(Saved data entries)
○ ○ ○ ○ ○

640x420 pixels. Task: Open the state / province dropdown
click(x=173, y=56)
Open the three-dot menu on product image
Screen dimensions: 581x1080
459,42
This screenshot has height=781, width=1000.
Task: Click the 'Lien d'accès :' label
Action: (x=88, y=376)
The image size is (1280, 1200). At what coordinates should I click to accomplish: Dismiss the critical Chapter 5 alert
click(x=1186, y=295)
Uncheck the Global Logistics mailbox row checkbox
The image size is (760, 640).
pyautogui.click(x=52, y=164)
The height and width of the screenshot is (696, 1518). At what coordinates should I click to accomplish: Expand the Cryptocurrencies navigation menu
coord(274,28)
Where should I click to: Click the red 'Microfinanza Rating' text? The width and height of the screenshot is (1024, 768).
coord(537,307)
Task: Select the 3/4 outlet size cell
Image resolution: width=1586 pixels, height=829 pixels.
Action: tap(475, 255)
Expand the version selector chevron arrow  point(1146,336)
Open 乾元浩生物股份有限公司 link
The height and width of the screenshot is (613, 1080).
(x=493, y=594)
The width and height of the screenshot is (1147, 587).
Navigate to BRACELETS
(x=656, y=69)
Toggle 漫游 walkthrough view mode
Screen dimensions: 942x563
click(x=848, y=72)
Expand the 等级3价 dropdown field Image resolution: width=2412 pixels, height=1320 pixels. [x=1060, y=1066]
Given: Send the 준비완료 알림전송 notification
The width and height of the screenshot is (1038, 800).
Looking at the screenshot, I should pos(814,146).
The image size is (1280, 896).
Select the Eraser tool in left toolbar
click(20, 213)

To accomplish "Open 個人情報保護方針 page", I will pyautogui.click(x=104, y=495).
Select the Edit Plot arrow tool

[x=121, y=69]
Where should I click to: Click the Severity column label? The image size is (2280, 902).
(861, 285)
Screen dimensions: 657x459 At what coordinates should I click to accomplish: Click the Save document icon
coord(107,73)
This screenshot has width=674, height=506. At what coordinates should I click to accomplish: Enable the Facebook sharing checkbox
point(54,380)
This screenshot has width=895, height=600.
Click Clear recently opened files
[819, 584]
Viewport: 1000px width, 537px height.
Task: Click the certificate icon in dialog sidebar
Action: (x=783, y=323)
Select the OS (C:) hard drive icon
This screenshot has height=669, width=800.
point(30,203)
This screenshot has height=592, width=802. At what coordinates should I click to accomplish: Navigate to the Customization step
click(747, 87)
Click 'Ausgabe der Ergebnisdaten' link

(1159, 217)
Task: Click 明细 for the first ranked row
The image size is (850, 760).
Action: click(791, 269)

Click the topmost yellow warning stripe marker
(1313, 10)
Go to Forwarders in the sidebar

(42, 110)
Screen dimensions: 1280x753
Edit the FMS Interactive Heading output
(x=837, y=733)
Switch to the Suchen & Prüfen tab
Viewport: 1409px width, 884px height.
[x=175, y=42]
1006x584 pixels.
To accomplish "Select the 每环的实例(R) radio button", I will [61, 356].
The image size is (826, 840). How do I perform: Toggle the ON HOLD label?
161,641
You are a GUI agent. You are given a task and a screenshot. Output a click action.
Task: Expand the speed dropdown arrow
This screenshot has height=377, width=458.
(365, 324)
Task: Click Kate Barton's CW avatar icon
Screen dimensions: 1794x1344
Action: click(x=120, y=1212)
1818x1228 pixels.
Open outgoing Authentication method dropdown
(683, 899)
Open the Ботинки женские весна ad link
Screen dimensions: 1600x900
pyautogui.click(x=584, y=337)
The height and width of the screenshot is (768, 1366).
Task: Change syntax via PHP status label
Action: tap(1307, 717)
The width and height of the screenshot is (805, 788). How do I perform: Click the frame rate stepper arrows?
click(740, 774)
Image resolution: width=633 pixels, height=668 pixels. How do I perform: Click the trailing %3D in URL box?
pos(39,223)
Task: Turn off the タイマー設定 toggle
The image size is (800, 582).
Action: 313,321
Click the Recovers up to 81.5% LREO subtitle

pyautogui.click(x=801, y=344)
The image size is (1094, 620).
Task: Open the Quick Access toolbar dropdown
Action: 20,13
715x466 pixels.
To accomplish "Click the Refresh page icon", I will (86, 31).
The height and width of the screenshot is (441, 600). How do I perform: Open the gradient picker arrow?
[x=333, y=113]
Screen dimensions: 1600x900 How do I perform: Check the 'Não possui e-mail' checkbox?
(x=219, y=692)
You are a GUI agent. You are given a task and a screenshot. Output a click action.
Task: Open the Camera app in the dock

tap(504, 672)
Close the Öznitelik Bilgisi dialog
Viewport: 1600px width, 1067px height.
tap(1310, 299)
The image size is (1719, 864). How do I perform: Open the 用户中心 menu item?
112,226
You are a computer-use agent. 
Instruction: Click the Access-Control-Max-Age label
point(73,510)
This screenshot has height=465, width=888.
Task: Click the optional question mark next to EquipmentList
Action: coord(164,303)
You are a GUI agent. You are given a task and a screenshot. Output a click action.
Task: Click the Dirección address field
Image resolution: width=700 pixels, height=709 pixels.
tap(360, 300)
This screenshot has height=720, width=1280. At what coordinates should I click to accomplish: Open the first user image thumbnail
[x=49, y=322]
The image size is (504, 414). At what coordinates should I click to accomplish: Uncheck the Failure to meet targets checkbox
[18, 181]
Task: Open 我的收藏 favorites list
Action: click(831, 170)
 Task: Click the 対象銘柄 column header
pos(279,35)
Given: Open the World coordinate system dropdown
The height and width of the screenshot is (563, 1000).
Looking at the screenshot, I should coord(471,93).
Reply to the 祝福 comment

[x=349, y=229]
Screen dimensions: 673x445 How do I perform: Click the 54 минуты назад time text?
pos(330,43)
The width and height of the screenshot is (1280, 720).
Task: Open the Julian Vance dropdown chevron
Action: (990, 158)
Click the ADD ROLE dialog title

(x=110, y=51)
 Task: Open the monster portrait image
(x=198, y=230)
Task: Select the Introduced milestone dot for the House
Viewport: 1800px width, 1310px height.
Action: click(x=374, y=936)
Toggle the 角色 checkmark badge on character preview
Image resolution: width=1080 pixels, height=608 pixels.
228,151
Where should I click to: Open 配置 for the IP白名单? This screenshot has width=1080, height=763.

○ ○ ○ ○ ○

• [Task brief]: Search the records above for the string "field" and copy each line that holds it.

• [Output]:
Expand the 等级3价 dropdown field Image resolution: width=2412 pixels, height=1320 pixels. [x=1060, y=1066]
Task: Click the Dirección address field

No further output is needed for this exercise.